(What you are asked to do):
Name every mine or mining property mentioned in the passage on gold and silver prices below.

(Extract to read):
** Begin **

The market price of gold has declined to levels that are the lowest since
1985. The market price of silver to date in 1997 is lower than the annual
average market prices experienced since 1993. The third quarter average price
of gold was $339. The market prices of silver (Handy & Harman) and gold
(London final) on November 10, 1997 were $4.88 per ounce and $310.75 per ounce
respectively. If the current price range in the low $300's continues, the
Company will need to reduce production costs and/or expand minable ore
reserves at its Chilean gold mines, Fachinal and El Bronce, to operate the
mines profitably. Also, if such prices continue, the Company may elect to
place such mines on temporary standby and halt production there to conserve
ore reserves until gold prices increase. The Company is required by Financial
Accounting Standards Statement 121 to review the valuations of its mining
properties. Such a review was last completed October 8, 1997. Should currently
depressed price levels continue for an extended period of time and/or if the
Company is unable to reduce production costs or expand minable ore reserves at
the Company's mining properties, the Company may need to effect asset
writedowns, particularly in the case of the Fachinal and El Bronce Mines and
the Kensington Property.

** End **

Stored items
** Begin **

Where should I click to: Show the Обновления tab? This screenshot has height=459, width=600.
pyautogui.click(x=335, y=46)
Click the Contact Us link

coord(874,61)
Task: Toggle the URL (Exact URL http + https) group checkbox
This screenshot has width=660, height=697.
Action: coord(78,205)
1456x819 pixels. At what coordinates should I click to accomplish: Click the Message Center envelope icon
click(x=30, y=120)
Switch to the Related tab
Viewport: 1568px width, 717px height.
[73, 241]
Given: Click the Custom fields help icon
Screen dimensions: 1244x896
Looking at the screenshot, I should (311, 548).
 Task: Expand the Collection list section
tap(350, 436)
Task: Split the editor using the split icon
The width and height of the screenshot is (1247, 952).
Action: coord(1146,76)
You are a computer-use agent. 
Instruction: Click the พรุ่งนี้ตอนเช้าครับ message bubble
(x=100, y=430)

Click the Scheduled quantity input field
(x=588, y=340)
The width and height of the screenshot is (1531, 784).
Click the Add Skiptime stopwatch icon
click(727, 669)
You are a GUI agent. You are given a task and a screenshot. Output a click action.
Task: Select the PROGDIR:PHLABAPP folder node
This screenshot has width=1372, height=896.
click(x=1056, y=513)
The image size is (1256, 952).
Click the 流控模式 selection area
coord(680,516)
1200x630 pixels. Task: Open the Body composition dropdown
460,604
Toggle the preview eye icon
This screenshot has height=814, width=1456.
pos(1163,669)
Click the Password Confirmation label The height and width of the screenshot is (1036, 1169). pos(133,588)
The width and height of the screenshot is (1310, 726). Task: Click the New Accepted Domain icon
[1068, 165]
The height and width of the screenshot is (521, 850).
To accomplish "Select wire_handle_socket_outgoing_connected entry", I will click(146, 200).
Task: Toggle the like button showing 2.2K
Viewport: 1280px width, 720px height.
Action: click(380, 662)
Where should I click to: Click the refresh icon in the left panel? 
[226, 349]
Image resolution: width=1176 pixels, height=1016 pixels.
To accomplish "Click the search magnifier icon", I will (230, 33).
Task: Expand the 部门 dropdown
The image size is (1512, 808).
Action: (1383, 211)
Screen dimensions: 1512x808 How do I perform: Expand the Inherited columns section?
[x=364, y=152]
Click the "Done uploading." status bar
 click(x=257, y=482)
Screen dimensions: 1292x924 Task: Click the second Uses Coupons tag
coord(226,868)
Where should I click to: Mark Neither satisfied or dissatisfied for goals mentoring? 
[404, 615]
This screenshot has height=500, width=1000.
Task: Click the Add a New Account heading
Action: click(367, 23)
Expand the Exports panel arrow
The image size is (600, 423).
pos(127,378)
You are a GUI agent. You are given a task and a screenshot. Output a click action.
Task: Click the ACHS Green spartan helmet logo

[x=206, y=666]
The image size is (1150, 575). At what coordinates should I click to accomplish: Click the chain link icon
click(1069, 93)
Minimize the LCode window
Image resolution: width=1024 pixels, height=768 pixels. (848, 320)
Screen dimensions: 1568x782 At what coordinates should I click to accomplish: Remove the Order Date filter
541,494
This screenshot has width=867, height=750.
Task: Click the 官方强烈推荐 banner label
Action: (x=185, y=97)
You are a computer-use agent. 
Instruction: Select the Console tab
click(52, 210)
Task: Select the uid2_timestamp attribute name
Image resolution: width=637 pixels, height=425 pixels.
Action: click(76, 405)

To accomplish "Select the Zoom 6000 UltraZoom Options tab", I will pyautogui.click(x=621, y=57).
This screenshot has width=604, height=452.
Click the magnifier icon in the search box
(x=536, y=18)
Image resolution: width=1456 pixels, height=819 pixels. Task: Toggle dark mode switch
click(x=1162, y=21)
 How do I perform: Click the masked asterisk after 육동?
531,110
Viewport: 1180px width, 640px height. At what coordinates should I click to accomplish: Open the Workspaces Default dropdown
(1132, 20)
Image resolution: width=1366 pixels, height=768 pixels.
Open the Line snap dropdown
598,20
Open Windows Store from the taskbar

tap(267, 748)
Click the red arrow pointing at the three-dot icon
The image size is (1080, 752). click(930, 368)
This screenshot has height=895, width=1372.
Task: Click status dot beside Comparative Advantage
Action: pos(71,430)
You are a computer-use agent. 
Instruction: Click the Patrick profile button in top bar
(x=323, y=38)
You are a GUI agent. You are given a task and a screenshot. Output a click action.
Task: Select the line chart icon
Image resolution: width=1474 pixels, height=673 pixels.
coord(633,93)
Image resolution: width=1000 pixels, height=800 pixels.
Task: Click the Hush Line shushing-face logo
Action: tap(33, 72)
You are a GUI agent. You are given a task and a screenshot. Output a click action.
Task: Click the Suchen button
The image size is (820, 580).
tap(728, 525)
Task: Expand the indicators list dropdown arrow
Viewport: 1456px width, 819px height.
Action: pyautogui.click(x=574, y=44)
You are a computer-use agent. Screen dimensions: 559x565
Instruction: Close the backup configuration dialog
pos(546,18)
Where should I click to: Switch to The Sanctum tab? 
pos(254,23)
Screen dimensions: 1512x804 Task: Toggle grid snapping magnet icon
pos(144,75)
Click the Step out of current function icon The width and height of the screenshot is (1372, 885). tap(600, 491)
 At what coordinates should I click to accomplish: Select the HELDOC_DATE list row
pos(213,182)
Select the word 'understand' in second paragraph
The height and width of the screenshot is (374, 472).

** End **

(Final result):
Fachinal, El Bronce, Kensington Property